Немчин ухмыльнулся, нисколько не жалея о давней девчачьей прохладе.
- Обычная трагедия трудоголика: успехи в работе и полное фиаско в личной жизни. Тогда мной овладела новая блажь, посильнее любовной: я пристрастился вечерами, закрывшись в радиостудии, слушать берлинскую станцию. Сначала, чтобы совершенствоваться в языке, не забыть его, потом с юношеским любопытством, сменившимся неподдельным интересом, и, в конце концов, с полным доверием и согласием с тем, что упорно вдалбливали. Зажигательные речи Гитлера и Геббельса убеждали, что я, какой-никакой, а – немец, потомок древнейшей и благороднейшей арийской цивилизации, достойный жить в империи, обслуживаемой славянскими варварами.
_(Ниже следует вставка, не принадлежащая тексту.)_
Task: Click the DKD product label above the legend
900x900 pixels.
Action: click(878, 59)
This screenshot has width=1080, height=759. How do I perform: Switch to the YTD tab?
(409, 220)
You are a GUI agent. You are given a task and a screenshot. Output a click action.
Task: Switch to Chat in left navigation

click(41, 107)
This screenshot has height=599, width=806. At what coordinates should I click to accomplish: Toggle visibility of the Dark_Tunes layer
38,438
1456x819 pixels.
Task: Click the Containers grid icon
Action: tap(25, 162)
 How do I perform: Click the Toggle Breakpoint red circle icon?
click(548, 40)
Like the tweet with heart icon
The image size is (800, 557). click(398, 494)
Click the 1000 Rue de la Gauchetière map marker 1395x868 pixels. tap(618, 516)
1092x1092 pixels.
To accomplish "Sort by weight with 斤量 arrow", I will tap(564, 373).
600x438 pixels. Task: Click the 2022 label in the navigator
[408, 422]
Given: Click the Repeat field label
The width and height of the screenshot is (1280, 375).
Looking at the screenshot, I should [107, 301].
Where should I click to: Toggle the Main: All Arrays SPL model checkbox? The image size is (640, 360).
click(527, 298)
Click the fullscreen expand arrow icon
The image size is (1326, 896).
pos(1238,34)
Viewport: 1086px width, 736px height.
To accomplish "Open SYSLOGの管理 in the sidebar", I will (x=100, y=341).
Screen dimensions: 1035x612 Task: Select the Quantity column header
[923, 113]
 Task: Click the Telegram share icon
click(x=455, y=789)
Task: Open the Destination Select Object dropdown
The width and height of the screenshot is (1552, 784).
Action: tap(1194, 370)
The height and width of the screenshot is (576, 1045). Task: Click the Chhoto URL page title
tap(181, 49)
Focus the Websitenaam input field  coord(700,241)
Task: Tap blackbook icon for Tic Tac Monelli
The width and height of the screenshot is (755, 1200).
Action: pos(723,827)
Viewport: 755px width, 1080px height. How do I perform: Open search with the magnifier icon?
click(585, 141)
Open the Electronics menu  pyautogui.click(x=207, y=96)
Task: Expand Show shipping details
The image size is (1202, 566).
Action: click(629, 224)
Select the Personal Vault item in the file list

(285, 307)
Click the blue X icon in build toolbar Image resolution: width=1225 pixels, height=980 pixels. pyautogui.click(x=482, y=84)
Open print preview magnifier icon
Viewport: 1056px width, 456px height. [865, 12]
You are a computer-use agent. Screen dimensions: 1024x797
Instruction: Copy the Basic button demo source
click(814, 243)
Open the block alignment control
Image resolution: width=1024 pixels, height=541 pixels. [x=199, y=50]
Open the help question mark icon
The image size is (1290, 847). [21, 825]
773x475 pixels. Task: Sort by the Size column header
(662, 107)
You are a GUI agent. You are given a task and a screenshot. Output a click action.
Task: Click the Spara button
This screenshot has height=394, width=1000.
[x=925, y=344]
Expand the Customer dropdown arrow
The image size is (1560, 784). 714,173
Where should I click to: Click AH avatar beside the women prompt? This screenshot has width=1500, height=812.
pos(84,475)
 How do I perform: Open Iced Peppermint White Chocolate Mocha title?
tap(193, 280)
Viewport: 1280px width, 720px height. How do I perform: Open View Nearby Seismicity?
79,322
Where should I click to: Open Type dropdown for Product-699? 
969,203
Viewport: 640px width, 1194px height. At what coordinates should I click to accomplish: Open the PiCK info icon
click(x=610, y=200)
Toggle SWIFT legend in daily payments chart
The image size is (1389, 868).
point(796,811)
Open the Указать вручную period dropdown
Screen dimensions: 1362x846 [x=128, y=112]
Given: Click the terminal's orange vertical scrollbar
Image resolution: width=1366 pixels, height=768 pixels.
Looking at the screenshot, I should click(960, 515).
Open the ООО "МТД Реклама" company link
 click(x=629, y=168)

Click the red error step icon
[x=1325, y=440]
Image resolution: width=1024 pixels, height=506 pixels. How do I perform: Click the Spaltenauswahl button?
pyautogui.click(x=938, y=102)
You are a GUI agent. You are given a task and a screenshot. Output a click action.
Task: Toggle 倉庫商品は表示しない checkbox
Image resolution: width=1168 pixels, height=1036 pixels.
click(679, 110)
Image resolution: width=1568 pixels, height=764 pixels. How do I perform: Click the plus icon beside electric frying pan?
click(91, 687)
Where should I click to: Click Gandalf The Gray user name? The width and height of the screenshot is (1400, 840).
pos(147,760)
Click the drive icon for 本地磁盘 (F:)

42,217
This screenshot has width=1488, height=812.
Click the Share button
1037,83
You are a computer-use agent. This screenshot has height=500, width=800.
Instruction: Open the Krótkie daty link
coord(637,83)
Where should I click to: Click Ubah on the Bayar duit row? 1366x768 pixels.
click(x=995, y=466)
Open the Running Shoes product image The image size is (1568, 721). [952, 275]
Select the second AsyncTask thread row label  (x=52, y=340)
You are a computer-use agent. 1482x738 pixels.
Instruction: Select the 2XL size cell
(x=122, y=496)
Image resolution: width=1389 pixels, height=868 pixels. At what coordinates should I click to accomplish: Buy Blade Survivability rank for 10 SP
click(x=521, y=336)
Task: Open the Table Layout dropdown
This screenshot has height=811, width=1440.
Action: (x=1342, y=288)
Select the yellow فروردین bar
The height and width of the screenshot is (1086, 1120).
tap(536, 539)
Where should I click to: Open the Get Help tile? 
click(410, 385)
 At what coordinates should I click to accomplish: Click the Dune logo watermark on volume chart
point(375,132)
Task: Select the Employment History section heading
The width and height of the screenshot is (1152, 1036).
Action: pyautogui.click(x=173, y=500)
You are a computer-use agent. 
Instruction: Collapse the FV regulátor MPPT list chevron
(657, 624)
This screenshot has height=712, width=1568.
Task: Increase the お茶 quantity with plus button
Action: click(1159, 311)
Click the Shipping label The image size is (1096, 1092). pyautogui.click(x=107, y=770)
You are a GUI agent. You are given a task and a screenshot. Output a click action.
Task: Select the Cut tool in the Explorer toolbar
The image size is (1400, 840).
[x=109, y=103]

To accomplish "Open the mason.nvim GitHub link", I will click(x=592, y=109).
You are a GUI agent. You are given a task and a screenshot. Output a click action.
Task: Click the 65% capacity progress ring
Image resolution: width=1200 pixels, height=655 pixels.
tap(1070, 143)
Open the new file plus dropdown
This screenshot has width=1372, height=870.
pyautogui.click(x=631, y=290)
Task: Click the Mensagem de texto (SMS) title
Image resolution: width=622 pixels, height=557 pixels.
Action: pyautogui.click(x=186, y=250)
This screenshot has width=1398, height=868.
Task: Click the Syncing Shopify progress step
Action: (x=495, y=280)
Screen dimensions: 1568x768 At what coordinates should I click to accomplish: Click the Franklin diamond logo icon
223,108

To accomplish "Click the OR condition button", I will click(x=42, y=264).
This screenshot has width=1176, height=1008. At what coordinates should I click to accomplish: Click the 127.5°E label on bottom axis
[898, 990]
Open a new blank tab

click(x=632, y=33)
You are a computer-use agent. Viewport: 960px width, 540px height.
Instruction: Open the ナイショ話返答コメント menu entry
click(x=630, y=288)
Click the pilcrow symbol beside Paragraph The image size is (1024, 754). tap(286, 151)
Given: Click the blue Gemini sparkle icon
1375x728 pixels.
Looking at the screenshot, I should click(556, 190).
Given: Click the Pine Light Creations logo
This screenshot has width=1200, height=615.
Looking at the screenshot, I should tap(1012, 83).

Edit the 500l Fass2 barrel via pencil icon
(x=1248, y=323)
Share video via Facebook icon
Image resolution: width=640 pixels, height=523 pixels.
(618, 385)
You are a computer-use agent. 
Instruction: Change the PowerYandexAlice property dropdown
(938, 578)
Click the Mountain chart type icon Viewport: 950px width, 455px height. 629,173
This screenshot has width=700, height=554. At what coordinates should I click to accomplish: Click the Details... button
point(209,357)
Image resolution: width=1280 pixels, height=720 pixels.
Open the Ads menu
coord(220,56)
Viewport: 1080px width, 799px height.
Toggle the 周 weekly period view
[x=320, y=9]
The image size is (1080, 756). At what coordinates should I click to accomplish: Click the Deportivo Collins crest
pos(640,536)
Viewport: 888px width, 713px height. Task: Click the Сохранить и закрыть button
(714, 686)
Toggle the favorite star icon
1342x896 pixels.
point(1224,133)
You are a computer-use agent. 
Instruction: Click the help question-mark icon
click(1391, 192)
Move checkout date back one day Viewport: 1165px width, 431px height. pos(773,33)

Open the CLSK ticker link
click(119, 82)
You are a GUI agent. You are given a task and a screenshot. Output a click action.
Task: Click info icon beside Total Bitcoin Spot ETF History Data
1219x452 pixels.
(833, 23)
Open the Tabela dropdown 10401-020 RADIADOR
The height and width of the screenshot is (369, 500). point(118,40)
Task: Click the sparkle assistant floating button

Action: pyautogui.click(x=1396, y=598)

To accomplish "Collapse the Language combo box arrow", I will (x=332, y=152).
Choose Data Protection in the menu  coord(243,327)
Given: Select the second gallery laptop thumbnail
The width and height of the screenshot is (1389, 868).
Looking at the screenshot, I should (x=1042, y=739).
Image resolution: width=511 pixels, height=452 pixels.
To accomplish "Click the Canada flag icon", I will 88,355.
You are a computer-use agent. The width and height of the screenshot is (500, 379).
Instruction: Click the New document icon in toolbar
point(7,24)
Осталось дождаться, когда германские войска дойдут победным маршем до Урала, чтобы оказаться в числе избранных в благословенной стране, красиво именуемой Третьим Рейхом. Фрау Мария ошиблась в оценке фюрера, я не принял совета остаться нейтралом и готов был переметнуться на ту сторону. Учитель, как и обещал, приходил несколько раз, но потом я перестал к нему выходить, и он, решив по-мужски, что насильно мил не будешь, прекратил посещения, а я окончательно вышел в самостоятельное плавание, закончившееся, как видишь, полным крушением.
Фёдор встал, вымыл стакан над раковиной, вернулся на место. Видно было, что ему нелегко далось признание поражения.
- Второй и последний учебный год проскочил незаметно, пора было задуматься о выборе техникума, но пока мы с учителями и директором соображали, какой лучше, за меня выбрали другие, и с осени 37-го я загремел в армию.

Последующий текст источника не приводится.